How I Make West African Peanut Soup
There are so many ways to make African peanut soup. You can add different veggies, spices, more peanut butter, less peanut butter. My version certainly isn’t the most authentic, but I love it! Here’s how it’s made. Start by heating up some oil in a large pot. Now add an onion and cook it for a few minutes to soften it up. Garlic, ginger, cumin, cardamom, and a touch of cayenne pepper go in next. Toast the spices just for a minute, until the mixture becomes very fragrant. Now you can add some broth, lots of peanut butter, tomato paste, and just a touch of maple syrup. You may need use a whisk to mix everything up. Once the mixture is pretty smooth you can add some diced sweet potato. Let the soup simmer until the sweet potato is tender and the broth is thick and creamy.
Kale is the last thing to go in. You might need to add it in batches, letting each one cook down a bit before adding more. Once it’s all in, let the soup simmer until the kale is tender.
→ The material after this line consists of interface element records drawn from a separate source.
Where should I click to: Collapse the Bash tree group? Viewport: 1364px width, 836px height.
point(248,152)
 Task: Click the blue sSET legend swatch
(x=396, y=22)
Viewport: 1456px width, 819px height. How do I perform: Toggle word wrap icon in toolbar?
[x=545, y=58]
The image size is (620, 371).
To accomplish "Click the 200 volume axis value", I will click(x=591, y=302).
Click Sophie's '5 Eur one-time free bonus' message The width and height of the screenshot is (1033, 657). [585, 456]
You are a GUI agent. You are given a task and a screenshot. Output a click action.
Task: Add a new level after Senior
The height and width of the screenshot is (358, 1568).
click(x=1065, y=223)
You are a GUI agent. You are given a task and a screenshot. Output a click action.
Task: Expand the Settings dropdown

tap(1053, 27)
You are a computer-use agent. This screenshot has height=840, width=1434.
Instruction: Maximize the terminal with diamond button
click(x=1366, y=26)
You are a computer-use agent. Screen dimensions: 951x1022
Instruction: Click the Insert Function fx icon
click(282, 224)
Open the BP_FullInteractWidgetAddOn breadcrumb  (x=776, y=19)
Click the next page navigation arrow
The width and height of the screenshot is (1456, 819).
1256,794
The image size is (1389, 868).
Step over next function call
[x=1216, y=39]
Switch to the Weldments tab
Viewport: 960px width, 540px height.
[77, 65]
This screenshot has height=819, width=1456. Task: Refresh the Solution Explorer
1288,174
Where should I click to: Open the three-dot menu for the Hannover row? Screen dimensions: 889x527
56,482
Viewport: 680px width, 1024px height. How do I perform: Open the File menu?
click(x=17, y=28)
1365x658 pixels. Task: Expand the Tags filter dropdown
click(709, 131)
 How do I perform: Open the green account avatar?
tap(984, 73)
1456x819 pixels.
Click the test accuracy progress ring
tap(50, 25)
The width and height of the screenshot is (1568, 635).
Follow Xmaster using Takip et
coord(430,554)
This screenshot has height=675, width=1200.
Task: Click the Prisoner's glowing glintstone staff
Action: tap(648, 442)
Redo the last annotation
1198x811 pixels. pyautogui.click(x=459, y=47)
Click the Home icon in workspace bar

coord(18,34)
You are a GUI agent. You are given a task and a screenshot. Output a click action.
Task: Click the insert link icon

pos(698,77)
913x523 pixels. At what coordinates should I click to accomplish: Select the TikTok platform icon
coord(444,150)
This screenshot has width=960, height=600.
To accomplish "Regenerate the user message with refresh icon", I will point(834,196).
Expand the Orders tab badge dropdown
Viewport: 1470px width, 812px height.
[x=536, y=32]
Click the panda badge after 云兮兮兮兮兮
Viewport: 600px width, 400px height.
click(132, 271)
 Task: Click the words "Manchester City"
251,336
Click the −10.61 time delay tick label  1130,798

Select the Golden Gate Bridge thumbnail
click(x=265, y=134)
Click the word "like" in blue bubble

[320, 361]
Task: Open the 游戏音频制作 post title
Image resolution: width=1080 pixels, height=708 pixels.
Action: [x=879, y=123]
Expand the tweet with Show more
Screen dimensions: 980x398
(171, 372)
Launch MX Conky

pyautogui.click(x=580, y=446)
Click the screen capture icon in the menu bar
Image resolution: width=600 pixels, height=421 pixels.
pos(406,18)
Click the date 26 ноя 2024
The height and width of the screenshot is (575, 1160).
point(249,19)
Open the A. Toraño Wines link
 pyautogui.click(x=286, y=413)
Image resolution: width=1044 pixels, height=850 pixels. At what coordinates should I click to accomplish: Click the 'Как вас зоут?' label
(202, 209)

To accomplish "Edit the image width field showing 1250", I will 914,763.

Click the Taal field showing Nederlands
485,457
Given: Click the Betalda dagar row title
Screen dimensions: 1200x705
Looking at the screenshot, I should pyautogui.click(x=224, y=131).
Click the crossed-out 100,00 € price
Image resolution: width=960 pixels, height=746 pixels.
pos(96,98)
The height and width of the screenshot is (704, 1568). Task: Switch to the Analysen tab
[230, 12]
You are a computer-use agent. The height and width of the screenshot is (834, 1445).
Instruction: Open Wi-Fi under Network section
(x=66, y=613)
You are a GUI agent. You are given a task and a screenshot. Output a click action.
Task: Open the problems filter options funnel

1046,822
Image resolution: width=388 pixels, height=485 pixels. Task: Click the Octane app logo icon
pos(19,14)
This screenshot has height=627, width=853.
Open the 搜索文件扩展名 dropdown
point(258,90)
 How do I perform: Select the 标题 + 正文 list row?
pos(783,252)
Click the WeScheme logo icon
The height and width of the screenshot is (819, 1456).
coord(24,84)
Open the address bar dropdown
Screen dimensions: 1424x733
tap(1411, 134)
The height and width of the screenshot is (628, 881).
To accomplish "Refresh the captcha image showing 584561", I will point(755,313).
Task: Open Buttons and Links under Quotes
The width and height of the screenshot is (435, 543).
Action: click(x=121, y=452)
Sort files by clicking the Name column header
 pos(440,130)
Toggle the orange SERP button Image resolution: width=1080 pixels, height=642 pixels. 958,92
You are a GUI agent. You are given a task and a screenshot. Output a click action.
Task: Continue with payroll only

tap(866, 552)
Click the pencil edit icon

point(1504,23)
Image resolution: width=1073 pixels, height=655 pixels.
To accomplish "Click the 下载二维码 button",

Serve your peanut soup with rice, cilantro, and a sprinkle of chopped peanuts.
Variations
Like I said, there are lots of ways to make this soup. Feel free to switch things up and make it your own! Or try one of these variations:
For extra rich and creamy peanut soup, increase the amount of peanut butter to a full cup. For lighter peanut soup, decrease the amount to a half cup. Not into kale? Try a different green! Collard greens, spinach, and chard would all work well. Replace some or all of the sweet potato with chickpeas. Sometimes when I make this I like to slice the sweet potato into slabs instead of chunks. When serving, I’ll place a couple of slabs in the bottom of each bowl before ladling the soup over them.
How do the leftovers keep? They keep great! Just store them in a sealed container in the fridge for up to 3 days. Is this soup gluten-free? It sure is! Is there a way to make this soup peanut-free? I suspect almond butter would make a great substitute for the peanut butter, and almonds would work well in place of the peanuts.